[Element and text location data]
════════

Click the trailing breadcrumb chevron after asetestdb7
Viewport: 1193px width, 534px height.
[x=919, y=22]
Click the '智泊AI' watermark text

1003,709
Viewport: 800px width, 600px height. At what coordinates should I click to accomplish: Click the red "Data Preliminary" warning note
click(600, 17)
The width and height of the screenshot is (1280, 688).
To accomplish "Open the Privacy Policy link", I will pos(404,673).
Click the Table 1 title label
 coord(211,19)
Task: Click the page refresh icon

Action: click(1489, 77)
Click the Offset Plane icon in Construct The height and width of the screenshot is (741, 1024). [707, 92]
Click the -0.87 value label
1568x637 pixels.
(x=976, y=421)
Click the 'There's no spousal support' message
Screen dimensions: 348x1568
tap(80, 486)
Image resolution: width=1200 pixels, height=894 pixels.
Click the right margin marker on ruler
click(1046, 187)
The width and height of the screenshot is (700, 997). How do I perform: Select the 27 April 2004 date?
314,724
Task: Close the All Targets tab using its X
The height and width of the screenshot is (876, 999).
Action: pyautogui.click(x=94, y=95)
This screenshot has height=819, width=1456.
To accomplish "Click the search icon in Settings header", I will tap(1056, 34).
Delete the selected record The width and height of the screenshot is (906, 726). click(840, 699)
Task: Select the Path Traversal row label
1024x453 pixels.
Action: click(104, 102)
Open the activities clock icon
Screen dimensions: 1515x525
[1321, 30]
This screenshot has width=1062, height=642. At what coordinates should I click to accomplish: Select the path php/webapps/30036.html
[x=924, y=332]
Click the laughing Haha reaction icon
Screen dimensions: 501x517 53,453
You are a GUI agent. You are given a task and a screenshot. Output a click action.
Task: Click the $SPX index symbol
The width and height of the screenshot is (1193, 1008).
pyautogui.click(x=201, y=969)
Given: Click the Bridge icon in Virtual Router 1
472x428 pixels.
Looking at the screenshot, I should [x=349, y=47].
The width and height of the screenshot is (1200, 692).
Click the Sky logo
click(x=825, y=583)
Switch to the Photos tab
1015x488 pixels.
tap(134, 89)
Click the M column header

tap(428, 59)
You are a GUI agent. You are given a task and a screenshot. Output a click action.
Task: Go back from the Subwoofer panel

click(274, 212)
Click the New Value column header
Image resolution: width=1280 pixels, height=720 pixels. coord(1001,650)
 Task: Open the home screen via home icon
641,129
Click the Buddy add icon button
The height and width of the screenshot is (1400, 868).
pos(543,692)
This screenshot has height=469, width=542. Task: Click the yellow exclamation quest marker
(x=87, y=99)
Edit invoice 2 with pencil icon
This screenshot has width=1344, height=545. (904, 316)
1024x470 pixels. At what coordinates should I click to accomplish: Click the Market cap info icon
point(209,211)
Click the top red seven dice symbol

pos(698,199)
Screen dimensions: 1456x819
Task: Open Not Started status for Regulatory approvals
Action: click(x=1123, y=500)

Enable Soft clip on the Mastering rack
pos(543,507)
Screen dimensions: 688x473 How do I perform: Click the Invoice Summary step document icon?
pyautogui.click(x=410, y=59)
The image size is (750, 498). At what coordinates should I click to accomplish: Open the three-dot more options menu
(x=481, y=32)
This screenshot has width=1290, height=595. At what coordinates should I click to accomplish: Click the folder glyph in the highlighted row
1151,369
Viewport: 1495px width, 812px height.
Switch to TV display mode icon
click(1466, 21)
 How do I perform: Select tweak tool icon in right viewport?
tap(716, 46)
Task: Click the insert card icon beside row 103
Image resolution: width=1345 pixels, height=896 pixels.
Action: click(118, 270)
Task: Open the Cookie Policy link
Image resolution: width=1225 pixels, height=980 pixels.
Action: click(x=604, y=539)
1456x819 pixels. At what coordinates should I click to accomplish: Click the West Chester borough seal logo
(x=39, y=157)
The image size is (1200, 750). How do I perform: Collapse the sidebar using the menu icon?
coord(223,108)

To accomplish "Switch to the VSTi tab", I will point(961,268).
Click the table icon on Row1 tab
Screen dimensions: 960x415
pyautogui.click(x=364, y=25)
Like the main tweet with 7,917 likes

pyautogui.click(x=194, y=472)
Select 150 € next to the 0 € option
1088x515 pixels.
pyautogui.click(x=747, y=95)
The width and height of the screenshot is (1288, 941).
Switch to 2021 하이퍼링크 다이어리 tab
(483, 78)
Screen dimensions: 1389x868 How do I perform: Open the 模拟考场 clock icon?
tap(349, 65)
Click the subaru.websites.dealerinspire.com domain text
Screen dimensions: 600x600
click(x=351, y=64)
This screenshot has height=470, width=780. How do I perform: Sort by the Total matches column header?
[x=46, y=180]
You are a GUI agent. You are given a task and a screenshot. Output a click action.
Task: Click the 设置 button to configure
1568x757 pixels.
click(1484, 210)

════════

◆ **Direction**: Reproduce all of the entries above line for line, changing nothing.

◆ **Output for this task**:
Click the trailing breadcrumb chevron after asetestdb7
Viewport: 1193px width, 534px height.
[x=919, y=22]
Click the '智泊AI' watermark text

1003,709
Viewport: 800px width, 600px height. At what coordinates should I click to accomplish: Click the red "Data Preliminary" warning note
click(600, 17)
The width and height of the screenshot is (1280, 688).
To accomplish "Open the Privacy Policy link", I will pos(404,673).
Click the Table 1 title label
 coord(211,19)
Task: Click the page refresh icon

Action: click(1489, 77)
Click the Offset Plane icon in Construct The height and width of the screenshot is (741, 1024). [707, 92]
Click the -0.87 value label
1568x637 pixels.
(x=976, y=421)
Click the 'There's no spousal support' message
Screen dimensions: 348x1568
tap(80, 486)
Image resolution: width=1200 pixels, height=894 pixels.
Click the right margin marker on ruler
click(1046, 187)
The width and height of the screenshot is (700, 997). How do I perform: Select the 27 April 2004 date?
314,724
Task: Close the All Targets tab using its X
The height and width of the screenshot is (876, 999).
Action: pyautogui.click(x=94, y=95)
This screenshot has height=819, width=1456.
To accomplish "Click the search icon in Settings header", I will tap(1056, 34).
Delete the selected record The width and height of the screenshot is (906, 726). click(840, 699)
Task: Select the Path Traversal row label
1024x453 pixels.
Action: click(104, 102)
Open the activities clock icon
Screen dimensions: 1515x525
[1321, 30]
This screenshot has width=1062, height=642. At what coordinates should I click to accomplish: Select the path php/webapps/30036.html
[x=924, y=332]
Click the laughing Haha reaction icon
Screen dimensions: 501x517 53,453
You are a GUI agent. You are given a task and a screenshot. Output a click action.
Task: Click the $SPX index symbol
The width and height of the screenshot is (1193, 1008).
pyautogui.click(x=201, y=969)
Given: Click the Bridge icon in Virtual Router 1
472x428 pixels.
Looking at the screenshot, I should [x=349, y=47].
The width and height of the screenshot is (1200, 692).
Click the Sky logo
click(x=825, y=583)
Switch to the Photos tab
1015x488 pixels.
tap(134, 89)
Click the M column header

tap(428, 59)
You are a GUI agent. You are given a task and a screenshot. Output a click action.
Task: Go back from the Subwoofer panel

click(274, 212)
Click the New Value column header
Image resolution: width=1280 pixels, height=720 pixels. coord(1001,650)
 Task: Open the home screen via home icon
641,129
Click the Buddy add icon button
The height and width of the screenshot is (1400, 868).
pos(543,692)
This screenshot has height=469, width=542. Task: Click the yellow exclamation quest marker
(x=87, y=99)
Edit invoice 2 with pencil icon
This screenshot has width=1344, height=545. (904, 316)
1024x470 pixels. At what coordinates should I click to accomplish: Click the Market cap info icon
point(209,211)
Click the top red seven dice symbol

pos(698,199)
Screen dimensions: 1456x819
Task: Open Not Started status for Regulatory approvals
Action: click(x=1123, y=500)

Enable Soft clip on the Mastering rack
pos(543,507)
Screen dimensions: 688x473 How do I perform: Click the Invoice Summary step document icon?
pyautogui.click(x=410, y=59)
The image size is (750, 498). At what coordinates should I click to accomplish: Open the three-dot more options menu
(x=481, y=32)
This screenshot has width=1290, height=595. At what coordinates should I click to accomplish: Click the folder glyph in the highlighted row
1151,369
Viewport: 1495px width, 812px height.
Switch to TV display mode icon
click(1466, 21)
 How do I perform: Select tweak tool icon in right viewport?
tap(716, 46)
Task: Click the insert card icon beside row 103
Image resolution: width=1345 pixels, height=896 pixels.
Action: click(118, 270)
Task: Open the Cookie Policy link
Image resolution: width=1225 pixels, height=980 pixels.
Action: click(x=604, y=539)
1456x819 pixels. At what coordinates should I click to accomplish: Click the West Chester borough seal logo
(x=39, y=157)
The image size is (1200, 750). How do I perform: Collapse the sidebar using the menu icon?
coord(223,108)

To accomplish "Switch to the VSTi tab", I will point(961,268).
Click the table icon on Row1 tab
Screen dimensions: 960x415
pyautogui.click(x=364, y=25)
Like the main tweet with 7,917 likes

pyautogui.click(x=194, y=472)
Select 150 € next to the 0 € option
1088x515 pixels.
pyautogui.click(x=747, y=95)
The width and height of the screenshot is (1288, 941).
Switch to 2021 하이퍼링크 다이어리 tab
(483, 78)
Screen dimensions: 1389x868 How do I perform: Open the 模拟考场 clock icon?
tap(349, 65)
Click the subaru.websites.dealerinspire.com domain text
Screen dimensions: 600x600
click(x=351, y=64)
This screenshot has height=470, width=780. How do I perform: Sort by the Total matches column header?
[x=46, y=180]
You are a GUI agent. You are given a task and a screenshot. Output a click action.
Task: Click the 设置 button to configure
1568x757 pixels.
click(1484, 210)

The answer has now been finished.